DATA SHOWN below:

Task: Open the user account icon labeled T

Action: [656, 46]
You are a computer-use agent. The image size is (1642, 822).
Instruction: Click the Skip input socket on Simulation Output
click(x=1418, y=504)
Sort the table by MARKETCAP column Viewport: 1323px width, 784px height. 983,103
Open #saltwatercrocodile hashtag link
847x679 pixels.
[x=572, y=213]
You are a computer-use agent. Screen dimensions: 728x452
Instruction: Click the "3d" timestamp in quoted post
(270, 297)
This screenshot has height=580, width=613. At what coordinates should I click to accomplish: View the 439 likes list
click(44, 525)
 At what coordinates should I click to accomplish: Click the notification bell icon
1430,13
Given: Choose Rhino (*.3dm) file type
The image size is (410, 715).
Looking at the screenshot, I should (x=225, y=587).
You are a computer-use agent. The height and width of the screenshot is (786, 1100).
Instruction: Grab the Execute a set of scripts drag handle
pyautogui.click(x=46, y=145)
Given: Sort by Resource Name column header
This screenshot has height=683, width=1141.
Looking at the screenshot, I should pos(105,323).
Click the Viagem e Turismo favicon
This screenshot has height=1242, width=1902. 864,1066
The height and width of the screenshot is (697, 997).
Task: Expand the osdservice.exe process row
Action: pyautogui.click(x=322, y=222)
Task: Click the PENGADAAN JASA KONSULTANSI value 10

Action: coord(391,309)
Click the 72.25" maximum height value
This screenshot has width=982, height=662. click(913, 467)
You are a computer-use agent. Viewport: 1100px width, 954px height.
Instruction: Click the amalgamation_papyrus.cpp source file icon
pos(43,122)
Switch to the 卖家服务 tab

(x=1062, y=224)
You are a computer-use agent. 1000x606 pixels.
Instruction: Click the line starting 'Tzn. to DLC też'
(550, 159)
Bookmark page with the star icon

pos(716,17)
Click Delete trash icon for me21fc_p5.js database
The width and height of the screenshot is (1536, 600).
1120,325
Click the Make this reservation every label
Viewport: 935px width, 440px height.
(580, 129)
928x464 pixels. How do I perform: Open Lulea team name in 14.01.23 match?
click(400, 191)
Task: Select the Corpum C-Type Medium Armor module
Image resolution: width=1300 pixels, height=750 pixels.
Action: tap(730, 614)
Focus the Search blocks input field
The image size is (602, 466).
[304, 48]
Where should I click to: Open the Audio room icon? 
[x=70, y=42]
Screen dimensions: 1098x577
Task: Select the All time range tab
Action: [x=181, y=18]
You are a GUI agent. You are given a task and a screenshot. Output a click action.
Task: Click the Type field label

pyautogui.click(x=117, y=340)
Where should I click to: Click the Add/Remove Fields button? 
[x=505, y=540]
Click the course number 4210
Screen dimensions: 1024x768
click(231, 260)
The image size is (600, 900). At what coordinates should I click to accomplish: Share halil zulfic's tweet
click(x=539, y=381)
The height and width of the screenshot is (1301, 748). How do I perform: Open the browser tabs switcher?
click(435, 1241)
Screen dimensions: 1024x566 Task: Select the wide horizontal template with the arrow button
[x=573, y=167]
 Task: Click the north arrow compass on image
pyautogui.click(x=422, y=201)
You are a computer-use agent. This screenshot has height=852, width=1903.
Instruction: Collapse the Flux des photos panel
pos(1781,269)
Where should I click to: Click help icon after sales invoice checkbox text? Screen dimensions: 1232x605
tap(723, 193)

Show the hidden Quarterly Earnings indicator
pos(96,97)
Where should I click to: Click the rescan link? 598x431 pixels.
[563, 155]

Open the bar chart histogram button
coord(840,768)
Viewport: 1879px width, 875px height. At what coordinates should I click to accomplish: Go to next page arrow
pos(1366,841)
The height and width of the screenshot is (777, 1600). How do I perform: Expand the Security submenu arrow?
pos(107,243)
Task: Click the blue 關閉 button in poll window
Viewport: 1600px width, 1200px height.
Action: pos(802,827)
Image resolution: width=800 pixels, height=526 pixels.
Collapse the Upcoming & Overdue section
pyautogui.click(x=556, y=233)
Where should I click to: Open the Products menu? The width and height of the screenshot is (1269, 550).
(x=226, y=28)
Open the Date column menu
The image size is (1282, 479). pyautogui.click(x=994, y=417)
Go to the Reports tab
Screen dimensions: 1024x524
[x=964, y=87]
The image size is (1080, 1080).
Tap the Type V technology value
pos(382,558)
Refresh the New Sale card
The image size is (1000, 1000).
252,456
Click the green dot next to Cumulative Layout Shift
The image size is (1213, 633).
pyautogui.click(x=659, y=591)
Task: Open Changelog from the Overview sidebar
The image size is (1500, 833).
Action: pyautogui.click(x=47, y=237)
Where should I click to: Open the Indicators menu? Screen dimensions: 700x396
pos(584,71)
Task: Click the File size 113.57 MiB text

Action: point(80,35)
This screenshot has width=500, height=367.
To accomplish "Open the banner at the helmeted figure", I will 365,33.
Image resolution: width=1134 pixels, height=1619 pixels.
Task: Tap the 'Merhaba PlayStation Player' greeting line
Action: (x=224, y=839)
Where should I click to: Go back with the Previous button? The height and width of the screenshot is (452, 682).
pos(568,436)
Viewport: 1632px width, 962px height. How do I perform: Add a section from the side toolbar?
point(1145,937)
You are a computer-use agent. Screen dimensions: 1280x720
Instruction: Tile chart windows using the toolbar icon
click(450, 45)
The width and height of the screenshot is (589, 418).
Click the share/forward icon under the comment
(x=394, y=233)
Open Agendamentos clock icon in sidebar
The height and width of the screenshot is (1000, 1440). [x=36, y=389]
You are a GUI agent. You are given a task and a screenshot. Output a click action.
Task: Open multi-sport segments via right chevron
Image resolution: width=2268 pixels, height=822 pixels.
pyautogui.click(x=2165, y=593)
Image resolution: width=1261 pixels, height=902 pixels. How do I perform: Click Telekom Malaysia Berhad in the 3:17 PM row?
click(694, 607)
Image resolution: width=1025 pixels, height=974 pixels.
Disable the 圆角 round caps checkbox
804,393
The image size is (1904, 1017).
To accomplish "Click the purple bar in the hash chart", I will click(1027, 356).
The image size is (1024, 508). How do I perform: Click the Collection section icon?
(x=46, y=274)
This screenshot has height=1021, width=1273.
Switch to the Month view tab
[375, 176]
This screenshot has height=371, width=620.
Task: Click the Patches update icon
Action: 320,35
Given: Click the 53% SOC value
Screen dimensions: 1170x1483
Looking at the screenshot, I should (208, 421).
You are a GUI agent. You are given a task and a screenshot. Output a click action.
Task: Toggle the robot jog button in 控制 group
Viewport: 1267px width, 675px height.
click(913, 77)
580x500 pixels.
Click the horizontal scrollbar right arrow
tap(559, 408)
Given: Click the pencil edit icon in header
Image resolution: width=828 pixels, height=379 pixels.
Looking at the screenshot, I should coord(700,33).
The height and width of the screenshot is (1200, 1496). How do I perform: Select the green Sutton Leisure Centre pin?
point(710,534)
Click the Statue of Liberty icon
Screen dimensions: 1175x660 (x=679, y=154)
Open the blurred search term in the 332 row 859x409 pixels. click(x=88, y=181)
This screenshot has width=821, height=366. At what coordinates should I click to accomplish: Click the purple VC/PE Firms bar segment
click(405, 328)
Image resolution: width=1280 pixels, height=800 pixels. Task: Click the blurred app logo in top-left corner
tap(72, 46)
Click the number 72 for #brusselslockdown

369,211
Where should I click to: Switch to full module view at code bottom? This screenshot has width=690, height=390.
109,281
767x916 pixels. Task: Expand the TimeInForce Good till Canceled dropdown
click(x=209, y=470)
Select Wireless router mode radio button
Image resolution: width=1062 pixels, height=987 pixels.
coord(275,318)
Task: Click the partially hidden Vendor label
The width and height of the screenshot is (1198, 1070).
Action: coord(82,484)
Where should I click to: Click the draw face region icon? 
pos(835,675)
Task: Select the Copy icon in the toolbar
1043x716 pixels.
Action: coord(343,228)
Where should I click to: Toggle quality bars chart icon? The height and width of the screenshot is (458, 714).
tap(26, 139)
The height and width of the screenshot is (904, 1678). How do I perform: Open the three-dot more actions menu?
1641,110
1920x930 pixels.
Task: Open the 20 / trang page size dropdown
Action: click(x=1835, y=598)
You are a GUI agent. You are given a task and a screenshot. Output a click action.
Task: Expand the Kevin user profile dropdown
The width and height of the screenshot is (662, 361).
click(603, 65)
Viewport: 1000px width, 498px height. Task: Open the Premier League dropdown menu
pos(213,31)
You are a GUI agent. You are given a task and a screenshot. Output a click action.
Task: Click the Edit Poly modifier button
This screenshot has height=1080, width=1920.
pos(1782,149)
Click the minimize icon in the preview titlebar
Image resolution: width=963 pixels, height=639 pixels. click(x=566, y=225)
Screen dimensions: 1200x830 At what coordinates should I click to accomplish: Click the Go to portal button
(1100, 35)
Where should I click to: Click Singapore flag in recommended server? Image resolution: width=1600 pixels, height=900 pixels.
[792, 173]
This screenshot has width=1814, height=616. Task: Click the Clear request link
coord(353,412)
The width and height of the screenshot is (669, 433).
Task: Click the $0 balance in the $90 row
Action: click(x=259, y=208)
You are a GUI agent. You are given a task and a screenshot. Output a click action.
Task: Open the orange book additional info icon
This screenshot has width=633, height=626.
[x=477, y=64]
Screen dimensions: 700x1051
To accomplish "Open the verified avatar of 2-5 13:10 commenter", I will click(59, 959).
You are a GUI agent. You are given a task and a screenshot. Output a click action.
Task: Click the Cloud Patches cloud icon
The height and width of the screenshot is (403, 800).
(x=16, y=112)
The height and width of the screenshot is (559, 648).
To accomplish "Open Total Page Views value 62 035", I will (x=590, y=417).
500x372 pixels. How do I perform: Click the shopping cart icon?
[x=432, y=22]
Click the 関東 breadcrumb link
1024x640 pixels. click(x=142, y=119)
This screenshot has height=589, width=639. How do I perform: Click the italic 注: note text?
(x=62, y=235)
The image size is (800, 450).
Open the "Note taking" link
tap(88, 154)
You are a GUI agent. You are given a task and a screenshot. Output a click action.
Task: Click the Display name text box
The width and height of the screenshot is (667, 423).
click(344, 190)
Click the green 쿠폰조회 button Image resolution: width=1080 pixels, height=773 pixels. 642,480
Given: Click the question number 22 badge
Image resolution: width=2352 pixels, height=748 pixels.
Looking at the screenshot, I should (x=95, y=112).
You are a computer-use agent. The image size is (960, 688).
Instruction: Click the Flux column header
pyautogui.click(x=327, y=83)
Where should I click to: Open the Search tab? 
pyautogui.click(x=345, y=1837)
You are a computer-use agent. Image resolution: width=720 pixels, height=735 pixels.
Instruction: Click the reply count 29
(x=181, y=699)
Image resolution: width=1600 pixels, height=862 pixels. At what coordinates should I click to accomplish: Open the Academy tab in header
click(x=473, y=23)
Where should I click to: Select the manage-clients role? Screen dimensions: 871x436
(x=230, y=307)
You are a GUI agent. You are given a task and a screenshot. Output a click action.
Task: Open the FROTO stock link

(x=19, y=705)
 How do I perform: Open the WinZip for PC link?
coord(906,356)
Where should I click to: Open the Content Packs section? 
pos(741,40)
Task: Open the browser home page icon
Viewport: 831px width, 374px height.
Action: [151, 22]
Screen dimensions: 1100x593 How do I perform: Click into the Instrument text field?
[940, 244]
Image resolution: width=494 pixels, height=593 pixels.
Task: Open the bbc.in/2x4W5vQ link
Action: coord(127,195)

End of DATA SHOWN.

WORK TASK.
Write out only the lines that run from the line containing "Click the horizontal scrollbar right arrow" through the line containing "Open the blurred", both included, exactly as they appear above.

ANSWER BELOW.
Click the horizontal scrollbar right arrow
tap(559, 408)
Given: Click the pencil edit icon in header
Image resolution: width=828 pixels, height=379 pixels.
Looking at the screenshot, I should coord(700,33).
The height and width of the screenshot is (1200, 1496). How do I perform: Select the green Sutton Leisure Centre pin?
point(710,534)
Click the Statue of Liberty icon
Screen dimensions: 1175x660 (x=679, y=154)
Open the blurred search term in the 332 row 859x409 pixels. click(x=88, y=181)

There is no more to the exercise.